Apart from what I already mentioned about the very low to low certainty of evidence, the methodology of this review was performed according to the rules. The results have been restricted to only those patients who had lumbar disc herniations, thus a displacement of the nucleus pulposus through the annulus fibrosus. So, disc bulgings were not considered here, which is important to note when interpreting these results and the implications of the evidence for your clinical practice.
Patients who undergo surgery may benefit from performing motor control exercises to improve pain in the short-term and intermediate-term compared to performing other forms of exercise and to improve functional status in the short–, intermediate– and long-term, compared to other exercises. Motor control training outperforms other physiotherapist-led interventions at the short term and is better than performing no intervention, a minimalist intervention, or self-management.

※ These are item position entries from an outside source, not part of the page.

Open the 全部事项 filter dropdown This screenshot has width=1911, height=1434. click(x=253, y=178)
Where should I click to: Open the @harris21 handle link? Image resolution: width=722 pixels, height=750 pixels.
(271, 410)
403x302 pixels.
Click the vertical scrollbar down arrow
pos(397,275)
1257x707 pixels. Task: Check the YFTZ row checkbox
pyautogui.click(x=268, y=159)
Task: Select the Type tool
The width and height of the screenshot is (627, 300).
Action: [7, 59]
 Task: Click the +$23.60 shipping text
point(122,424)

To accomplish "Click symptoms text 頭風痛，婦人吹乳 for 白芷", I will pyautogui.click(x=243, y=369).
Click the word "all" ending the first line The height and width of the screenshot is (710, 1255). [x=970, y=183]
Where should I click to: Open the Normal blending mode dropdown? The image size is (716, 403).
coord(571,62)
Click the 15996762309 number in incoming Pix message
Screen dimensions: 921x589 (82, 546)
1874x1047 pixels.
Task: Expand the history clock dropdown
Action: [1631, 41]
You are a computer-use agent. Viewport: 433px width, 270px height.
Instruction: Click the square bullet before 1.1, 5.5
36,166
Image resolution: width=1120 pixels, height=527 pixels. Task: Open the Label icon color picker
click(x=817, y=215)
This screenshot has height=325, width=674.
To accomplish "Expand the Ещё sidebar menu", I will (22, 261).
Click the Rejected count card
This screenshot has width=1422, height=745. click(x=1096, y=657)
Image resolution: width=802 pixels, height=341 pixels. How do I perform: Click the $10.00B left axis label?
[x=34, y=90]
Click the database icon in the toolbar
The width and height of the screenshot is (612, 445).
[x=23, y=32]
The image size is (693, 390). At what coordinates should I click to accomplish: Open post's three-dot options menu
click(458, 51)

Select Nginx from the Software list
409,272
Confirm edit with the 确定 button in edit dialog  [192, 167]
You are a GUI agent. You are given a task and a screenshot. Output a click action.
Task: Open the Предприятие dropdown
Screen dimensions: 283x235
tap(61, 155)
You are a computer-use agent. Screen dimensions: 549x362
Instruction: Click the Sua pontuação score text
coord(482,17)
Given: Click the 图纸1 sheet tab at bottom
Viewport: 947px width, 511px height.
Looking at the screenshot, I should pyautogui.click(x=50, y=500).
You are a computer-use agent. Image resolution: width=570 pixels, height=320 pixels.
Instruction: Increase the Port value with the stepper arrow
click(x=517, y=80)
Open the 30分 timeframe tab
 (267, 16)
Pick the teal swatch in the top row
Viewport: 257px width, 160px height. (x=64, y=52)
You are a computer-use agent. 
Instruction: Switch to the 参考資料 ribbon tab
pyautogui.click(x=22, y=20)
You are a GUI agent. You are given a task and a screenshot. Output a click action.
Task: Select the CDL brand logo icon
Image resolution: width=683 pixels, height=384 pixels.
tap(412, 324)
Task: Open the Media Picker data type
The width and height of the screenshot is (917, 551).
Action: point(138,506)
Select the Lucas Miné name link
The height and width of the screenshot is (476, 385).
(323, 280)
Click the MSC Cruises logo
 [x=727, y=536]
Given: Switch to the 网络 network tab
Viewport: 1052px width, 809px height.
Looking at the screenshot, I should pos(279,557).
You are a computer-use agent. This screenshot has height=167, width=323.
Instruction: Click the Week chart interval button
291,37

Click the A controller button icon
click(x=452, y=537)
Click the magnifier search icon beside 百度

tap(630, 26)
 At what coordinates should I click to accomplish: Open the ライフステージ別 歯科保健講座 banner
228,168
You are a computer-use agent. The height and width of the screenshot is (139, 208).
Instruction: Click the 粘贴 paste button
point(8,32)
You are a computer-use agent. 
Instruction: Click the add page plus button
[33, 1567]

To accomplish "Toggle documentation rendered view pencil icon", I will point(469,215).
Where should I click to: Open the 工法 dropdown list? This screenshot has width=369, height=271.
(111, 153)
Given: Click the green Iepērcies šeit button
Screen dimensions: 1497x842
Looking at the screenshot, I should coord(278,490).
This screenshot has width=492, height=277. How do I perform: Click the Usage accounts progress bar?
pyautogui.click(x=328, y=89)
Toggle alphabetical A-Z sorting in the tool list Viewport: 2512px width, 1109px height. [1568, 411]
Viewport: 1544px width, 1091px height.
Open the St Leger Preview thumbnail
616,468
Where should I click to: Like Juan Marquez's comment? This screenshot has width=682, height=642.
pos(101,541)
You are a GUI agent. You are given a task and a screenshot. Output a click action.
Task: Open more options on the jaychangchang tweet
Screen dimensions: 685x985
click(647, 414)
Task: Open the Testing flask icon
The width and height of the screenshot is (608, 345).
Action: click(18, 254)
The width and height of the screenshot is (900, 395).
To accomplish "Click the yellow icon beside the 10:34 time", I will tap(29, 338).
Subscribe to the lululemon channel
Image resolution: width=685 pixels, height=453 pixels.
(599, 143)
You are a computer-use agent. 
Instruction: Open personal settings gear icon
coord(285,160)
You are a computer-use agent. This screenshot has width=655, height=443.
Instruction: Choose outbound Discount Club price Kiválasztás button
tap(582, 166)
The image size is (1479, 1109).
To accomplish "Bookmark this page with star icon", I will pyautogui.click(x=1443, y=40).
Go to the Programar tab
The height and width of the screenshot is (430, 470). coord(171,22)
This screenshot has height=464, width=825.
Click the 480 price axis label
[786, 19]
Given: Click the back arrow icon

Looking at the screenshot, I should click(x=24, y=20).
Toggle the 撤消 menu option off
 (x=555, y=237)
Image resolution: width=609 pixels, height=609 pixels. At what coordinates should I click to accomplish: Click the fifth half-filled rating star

When patients do not receive surgery, motor control training produces large effects in pain reduction in the short-term and functional improvement compared to TENS. Doing motor control exercises can reduce the pain more than compared to general exercise in the intermediate- and long-term, but is equal to the outcomes of other exercises in the short-, intermediate- and long-term.
However, the only clinically meaningful reduction in pain was obtained when motor control exercises were compared to TENS in the short term, as seen by the mean difference that was larger than the predefined MCID of 15 for pain. Unfortunately, the level of evidence here was low and the robustness of this result was not confirmed.